ST. LOUIS–Missouri U.S. Senators Josh Hawley and Eric Schmitt reintroduced federal legislation Friday that would reauthorize a trust fund that pays victims of nuclear radiation and would make people in certain St. Louis-area ZIP codes eligible for reimbursement of medical bills.
The previous Radiation Exposure Compensation Act expired last spring, although the federal government has continued to pay out claims filed before June of last year. Legislation that would extend and expand it twice passed the Senate but failed to reach a House vote in 2024. House leadership balked at the earlier projected costs of the measure. Hawley then negotiated with Speaker Mike Johnson’s office on a compromise that would have capped mandatory expenditures, but that bill also never made it to the floor.
The reintroduction had been expected but comes just days after the state of Missouri wrote the Environmental Protection Agency, asking the agency to take over the Bridgeton landfill over new concerns that nuclear radiation may have reached the site from the adjacent West Lake Landfill.
“The EPA needs to clean it up and Congress needs to pass RECA. They need to compensate everybody in our state who has been exposed to radiation because of the federal government,” Hawley said in an interview Thursday with Spectrum News.
RECA did not come up in a conversation Hawley had with President Trump on Thursday, but he said the topic has been raised with him recently.

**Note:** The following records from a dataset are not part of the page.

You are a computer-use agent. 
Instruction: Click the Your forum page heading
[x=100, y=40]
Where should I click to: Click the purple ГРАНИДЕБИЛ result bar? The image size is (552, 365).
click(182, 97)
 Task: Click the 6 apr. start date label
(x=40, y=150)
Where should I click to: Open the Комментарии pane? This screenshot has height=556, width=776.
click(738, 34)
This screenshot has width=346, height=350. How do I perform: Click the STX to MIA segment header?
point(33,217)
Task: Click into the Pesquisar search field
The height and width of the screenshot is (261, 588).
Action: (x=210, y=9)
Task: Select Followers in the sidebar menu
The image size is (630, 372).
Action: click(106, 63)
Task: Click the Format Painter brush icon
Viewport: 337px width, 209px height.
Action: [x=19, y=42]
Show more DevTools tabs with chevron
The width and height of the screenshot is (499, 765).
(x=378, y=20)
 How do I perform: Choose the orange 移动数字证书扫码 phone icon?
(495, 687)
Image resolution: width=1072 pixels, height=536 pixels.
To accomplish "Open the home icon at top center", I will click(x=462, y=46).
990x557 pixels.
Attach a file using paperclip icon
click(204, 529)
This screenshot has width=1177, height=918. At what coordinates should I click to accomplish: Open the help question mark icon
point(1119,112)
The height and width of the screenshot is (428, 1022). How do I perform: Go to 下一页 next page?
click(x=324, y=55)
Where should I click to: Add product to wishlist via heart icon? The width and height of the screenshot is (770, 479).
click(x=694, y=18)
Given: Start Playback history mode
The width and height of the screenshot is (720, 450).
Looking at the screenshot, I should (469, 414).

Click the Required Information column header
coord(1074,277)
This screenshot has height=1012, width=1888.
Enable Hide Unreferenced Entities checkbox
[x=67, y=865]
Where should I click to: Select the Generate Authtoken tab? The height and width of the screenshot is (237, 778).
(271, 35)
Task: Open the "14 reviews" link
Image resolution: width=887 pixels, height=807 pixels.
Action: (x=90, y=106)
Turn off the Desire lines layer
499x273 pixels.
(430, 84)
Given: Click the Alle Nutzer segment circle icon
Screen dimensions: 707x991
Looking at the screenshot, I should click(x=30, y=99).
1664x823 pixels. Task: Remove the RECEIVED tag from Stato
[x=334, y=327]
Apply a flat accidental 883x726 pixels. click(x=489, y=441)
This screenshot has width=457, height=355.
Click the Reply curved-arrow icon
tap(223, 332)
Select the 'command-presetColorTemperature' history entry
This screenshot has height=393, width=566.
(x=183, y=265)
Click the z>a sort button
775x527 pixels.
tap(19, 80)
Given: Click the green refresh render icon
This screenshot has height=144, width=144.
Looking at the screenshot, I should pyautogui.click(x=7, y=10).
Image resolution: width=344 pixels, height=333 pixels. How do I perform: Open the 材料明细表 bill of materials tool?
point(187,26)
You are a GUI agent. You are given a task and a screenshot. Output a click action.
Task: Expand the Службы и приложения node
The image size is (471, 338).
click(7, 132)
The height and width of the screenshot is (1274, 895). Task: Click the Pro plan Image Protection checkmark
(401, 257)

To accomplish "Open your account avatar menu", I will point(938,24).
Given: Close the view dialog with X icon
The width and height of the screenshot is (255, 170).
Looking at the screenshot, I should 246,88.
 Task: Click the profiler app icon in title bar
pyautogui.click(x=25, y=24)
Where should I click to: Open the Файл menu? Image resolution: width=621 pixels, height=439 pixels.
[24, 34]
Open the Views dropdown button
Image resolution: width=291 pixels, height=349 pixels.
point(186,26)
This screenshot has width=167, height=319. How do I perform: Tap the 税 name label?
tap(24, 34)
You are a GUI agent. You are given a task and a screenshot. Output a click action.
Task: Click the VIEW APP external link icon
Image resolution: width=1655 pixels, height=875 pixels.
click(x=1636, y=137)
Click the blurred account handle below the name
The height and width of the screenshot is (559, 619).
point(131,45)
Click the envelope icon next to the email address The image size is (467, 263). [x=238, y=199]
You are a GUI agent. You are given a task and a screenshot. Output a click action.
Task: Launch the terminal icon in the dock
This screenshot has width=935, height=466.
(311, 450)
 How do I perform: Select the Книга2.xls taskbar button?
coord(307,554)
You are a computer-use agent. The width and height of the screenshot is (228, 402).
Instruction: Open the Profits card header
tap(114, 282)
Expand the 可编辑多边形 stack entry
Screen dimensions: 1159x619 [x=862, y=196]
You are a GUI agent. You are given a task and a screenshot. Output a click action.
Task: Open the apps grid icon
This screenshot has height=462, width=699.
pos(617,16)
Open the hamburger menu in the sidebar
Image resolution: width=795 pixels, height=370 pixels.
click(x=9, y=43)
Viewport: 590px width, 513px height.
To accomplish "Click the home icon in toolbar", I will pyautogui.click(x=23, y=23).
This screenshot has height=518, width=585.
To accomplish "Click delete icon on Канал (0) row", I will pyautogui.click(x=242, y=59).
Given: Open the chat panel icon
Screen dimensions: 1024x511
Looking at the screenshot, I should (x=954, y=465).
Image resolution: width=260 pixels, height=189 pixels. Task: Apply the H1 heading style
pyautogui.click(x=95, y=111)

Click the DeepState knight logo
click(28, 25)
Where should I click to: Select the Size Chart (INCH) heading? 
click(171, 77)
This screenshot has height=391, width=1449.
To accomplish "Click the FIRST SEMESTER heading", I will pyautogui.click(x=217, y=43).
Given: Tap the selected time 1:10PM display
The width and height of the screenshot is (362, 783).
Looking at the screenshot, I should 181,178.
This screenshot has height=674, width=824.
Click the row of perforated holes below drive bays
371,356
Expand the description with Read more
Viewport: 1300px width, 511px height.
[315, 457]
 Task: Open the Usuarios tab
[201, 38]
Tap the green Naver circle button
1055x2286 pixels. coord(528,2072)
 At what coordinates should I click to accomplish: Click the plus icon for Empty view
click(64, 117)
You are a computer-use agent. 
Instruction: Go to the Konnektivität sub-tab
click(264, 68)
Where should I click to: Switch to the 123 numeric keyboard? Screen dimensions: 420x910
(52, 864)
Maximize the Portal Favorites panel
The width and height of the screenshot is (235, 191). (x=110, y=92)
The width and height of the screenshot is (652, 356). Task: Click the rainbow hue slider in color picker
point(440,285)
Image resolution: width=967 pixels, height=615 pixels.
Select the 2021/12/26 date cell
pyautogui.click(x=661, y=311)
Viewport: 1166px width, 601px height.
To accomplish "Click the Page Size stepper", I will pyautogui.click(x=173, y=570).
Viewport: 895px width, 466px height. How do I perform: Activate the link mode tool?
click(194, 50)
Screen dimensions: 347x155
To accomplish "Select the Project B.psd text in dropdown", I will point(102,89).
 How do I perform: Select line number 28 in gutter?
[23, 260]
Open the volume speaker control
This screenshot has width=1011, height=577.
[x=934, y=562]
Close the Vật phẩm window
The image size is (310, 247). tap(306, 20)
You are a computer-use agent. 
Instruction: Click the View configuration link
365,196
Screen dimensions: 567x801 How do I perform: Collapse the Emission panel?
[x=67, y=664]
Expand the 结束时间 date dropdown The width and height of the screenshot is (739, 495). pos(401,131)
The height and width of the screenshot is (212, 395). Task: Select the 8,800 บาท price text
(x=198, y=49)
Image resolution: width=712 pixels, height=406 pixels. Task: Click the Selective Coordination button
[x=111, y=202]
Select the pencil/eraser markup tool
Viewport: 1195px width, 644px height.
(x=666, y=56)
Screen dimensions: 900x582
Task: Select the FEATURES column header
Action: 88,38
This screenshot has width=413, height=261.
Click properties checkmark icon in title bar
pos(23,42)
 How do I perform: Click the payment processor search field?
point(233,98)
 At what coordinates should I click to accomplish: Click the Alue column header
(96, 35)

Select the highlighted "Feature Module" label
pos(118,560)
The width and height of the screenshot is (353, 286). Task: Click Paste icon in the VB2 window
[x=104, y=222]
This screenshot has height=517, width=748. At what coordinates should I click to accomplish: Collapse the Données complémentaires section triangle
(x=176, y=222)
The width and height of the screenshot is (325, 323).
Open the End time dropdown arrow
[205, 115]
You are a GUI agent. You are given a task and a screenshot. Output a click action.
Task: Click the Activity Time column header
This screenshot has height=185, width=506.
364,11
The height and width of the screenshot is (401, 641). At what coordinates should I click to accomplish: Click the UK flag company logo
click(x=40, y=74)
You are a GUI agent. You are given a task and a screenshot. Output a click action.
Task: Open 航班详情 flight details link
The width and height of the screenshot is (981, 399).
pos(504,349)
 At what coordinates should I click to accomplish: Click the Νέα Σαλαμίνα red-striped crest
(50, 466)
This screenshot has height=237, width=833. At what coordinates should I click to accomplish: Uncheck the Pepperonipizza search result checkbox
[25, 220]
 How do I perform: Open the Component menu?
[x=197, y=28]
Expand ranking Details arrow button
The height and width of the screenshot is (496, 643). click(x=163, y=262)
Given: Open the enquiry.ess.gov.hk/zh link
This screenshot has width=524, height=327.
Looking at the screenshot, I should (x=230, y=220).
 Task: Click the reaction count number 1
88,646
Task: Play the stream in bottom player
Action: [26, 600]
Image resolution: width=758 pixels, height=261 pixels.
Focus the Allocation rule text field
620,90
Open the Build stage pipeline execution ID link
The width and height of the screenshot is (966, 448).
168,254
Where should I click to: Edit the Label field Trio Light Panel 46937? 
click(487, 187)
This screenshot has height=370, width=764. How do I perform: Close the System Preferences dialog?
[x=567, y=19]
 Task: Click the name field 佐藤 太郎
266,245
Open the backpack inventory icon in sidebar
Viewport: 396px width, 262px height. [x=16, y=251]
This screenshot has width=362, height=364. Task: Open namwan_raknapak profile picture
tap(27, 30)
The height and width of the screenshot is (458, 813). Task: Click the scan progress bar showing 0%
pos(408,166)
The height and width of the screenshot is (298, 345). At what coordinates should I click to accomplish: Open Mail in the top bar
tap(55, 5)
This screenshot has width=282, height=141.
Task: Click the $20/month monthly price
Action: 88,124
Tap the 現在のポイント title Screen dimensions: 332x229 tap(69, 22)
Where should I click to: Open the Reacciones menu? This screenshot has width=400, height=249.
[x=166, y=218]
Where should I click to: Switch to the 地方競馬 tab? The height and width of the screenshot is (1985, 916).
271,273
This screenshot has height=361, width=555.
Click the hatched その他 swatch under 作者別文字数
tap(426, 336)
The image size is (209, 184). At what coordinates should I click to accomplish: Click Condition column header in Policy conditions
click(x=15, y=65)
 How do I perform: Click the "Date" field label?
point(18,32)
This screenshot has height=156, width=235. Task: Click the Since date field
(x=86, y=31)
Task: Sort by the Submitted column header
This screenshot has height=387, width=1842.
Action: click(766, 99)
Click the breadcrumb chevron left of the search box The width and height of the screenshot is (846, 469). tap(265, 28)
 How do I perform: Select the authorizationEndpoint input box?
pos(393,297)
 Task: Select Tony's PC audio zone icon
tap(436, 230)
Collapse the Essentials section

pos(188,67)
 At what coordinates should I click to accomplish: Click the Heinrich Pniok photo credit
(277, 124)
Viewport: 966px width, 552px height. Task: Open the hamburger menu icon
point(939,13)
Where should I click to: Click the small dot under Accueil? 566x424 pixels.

“I just pointed out to him, other administrations have not been able to get this done. For Missouri, we have been decades, and no presidential administration has cleaned it up yet and no presidential administration has compensated victims in Missouri…it’s time to do it and I think he wants to be the first,” Hawley said. The topic has also come up with Trump cabinet nominees, with Hawley recently saying that Robert F. Kennedy, Jr., the president’s choice to lead the Department of Health and Human Services, is also on board with the bill.